Bir Gencin Itirafları I



     Masumiyetimizi ne zaman yitirdik? Ne zaman her şey bizim için ‘kaydetmekten’ ve ‘sosyal medyada paylaşmaktan’ ibaret oldu? Bu fotoğraf konserdeki bir ana ait. 
Ve o ana kadar ‘masum bir an’dı.


     Geçen hafta Bomonti’de düzenlenen Bomonti Sokak Festivali’ne gittim. Saat 19.00’da sahne alan Kolektif İstanbul, gelenlere bol eğlenceli ve danslı zamanlar geçirtti. Balkan müziğini sevenlerin keyfine diyecek yoktu.

     Bir ara sahnenin önünde, sağ tarafta kendi halinde dans eden bir kadın çarptı gözüme. O kadar içten, o kadar mutlu dans ediyordu ki, kaç dakika yerimde durup kadını izledim bilmiyorum. Sanırım hala ülkemizde insanların bir şeyleri ‘tek başına’ yapmalarına alışamadım. Derken bu güzelim çingene kızı geldi yanına. Birlikte dans etmeye başladılar. Kadına bir kere daha hayran kaldım. Bugün sokakta görsek kafamızı çevireceğimiz, yürürken yanımıza gelse hızlanacağımız bir çocukla dans eden bir kadın!  Böyle bakınca ne kadar da kötüyüz değil mi?! Ama hayat şartları, yaşamaya çalıştığımız şehir, duyduğumuz haberler derken insanlıktan çıkıyoruz haliyle. Dolayısıyla böyle sevimli anlara şahit olmak özellikle bana yaşadığımızı ve hala insanlığımızı koruyabildiğimizi gösteriyor; mutlu ediyor.

     Konserin devamında kadınla kızcağız kendi hallerinde dans edip durdular. Kâh kadın kıza sarıldı, kâh kız aynı hareketlerle dans etmek için kadının gözünün içine baktı. Derken konserin sonlarına doğru grubun kurucusu ve aynı zamanda gayda ve saksofoncusu Richard Laniepce sahneden indi ve sahnenin önünde insanlarla dans etmeye başladı. Sahneye geri döndüğünde bu çingene kızını da yanına aldı. Richard, eşi ve aynı zamanda grubun vokali Aslı Doğan ile dizlerinin üstüne çöktü, kızı ortalarına aldılar ve dansına alkışlarla eşlik ettiler.
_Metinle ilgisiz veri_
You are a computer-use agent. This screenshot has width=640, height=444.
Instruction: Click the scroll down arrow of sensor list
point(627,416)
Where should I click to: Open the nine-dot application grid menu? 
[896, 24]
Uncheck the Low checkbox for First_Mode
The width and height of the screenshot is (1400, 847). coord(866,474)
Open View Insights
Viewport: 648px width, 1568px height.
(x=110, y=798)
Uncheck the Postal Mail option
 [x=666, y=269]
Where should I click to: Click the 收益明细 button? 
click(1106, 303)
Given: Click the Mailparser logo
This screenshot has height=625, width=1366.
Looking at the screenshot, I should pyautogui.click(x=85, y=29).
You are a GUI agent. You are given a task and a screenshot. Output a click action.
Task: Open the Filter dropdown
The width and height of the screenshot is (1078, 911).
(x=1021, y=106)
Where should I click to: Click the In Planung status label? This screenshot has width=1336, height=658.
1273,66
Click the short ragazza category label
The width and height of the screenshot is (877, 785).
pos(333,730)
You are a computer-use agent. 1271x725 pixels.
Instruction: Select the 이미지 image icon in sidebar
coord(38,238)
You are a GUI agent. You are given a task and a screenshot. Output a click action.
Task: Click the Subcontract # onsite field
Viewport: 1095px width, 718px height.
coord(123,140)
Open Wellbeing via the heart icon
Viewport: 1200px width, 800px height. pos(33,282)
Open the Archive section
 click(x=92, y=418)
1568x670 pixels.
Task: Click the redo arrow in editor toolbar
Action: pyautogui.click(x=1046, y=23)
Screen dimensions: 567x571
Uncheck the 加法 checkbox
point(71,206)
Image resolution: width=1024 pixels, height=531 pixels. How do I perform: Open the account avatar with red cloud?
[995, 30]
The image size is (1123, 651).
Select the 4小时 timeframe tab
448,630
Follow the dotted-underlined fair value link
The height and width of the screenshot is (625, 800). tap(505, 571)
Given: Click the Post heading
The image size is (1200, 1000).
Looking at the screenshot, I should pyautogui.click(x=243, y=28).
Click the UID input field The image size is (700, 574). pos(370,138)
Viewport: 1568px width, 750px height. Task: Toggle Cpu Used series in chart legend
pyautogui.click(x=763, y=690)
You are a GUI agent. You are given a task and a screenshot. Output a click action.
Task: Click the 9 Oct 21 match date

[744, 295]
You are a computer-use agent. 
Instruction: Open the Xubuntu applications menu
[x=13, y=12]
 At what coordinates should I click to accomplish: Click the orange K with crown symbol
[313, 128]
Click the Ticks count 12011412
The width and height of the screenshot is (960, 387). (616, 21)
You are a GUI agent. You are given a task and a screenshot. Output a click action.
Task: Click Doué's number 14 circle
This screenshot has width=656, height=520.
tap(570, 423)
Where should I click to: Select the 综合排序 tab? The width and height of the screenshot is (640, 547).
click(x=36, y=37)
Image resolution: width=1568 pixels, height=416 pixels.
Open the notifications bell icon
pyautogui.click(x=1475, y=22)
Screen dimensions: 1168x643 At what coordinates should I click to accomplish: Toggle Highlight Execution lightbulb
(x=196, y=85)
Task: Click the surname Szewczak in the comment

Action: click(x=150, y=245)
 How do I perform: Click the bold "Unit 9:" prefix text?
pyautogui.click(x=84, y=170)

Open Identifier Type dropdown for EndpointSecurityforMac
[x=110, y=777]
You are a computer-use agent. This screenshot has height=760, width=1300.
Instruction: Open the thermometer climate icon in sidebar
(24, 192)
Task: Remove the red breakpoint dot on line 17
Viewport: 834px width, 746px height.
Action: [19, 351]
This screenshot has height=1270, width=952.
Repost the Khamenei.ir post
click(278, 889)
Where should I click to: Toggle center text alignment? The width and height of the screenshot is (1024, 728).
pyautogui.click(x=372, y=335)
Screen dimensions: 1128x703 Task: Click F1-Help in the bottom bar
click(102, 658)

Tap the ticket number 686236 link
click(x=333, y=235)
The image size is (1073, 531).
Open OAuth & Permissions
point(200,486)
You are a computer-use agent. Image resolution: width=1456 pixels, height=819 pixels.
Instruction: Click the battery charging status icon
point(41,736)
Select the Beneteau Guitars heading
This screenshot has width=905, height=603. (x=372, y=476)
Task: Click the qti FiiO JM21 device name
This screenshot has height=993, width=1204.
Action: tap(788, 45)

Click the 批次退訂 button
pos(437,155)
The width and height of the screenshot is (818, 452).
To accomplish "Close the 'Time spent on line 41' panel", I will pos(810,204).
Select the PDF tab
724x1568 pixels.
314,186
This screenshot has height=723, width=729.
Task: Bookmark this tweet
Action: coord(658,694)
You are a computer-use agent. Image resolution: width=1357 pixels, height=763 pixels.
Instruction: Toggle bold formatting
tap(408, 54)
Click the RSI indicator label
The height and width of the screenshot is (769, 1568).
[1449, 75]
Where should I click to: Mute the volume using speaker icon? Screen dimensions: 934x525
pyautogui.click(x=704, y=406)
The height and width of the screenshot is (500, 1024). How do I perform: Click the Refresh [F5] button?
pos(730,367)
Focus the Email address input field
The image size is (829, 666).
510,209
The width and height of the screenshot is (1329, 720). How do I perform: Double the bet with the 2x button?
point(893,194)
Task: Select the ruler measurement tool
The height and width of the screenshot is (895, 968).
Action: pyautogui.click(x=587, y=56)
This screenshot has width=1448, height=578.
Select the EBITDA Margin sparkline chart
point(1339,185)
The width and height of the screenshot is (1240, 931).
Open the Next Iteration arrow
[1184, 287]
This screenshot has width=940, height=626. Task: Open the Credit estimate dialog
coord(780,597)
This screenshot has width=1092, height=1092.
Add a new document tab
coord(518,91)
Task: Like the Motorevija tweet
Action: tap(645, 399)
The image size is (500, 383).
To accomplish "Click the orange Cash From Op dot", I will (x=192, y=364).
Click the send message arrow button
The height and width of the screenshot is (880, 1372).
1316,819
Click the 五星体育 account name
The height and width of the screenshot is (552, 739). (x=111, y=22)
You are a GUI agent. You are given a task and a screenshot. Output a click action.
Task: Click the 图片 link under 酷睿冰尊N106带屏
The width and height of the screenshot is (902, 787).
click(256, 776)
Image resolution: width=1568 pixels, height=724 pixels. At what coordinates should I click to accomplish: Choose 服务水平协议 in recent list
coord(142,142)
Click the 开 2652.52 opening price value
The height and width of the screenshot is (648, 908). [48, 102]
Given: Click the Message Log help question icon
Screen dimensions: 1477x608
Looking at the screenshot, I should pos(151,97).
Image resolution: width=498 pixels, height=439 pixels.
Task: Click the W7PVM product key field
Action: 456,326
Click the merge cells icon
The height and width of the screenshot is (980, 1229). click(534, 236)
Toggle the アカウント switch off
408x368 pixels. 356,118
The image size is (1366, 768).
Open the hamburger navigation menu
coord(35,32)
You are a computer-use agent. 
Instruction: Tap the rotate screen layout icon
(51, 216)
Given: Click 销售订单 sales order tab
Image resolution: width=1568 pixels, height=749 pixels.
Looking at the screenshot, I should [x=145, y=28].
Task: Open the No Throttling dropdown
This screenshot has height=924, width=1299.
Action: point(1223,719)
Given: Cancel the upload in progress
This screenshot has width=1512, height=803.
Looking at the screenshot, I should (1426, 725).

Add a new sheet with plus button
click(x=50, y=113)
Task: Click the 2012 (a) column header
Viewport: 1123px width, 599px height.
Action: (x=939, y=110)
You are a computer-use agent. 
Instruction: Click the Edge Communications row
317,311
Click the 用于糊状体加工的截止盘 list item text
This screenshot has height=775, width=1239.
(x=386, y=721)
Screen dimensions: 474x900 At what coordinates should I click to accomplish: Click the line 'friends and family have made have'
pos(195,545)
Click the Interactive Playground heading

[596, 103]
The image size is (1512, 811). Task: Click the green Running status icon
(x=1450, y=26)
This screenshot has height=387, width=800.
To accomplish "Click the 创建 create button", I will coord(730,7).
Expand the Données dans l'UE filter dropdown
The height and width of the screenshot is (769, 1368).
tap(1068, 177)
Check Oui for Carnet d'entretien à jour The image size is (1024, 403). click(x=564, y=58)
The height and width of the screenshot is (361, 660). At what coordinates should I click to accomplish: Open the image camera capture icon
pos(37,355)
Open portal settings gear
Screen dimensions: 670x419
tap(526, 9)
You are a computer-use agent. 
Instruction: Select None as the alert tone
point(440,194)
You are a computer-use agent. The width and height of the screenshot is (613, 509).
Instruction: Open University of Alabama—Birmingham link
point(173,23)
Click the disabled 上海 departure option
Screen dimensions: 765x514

     Kız nasıl mutlu, nasıl heyecanlı! Yüzünden, otuz iki diş sırıtmasından belli heyecanı. Kim bilir onun için ne kadar gurur verici, mutlu edici bir olay, diye düşünüyordum. Nasıl bir hayat yaşadığı az çok halinden belli ve belki ilk defa, belki uzun süre sonra evine döndüğünde gördüğü herkese anlatacağı müthiş bir hikayesi var!  Ben bunları düşünüp, kızın heyecanına ortak olmaya, önümdeki insanlardan onu görmeye çalışırken, önümdeki amca şak dedi telefonunu çıkarttı. İşte o anda bu spontane gelişen olayın tüm heyecanı, tüm masumluğu gitti benim gözümde. Ve bunun sorumlusu önümdeki amcaydı. Ne yapacaktı o anı kaydedip?
     Saklamak istedi desem, hangimiz bugün çektiği bir videoyu, bilgisayarda denk geldiği süre dışında izliyor?  Sosyal medyada paylaşmak istedi desem, ne diye paylaşacak? Sevimli bir an diye mi yoksa konserin soytarısını bulmuş da kaydetme şansına erişmiş gibi mi? Her ne sebeple olursa olsun bu anın büyüsünü bozan o amcayı hiç affetmeyeceğim sanırım. Artık teknoloji çağında yaşıyorken, bir genç olarak telefonum elimden düşmüyorken; evet maalesef bu yazıyı 22 yaşındaki bir genç olarak yazıyorum. Ve halimize çok üzülüyorum.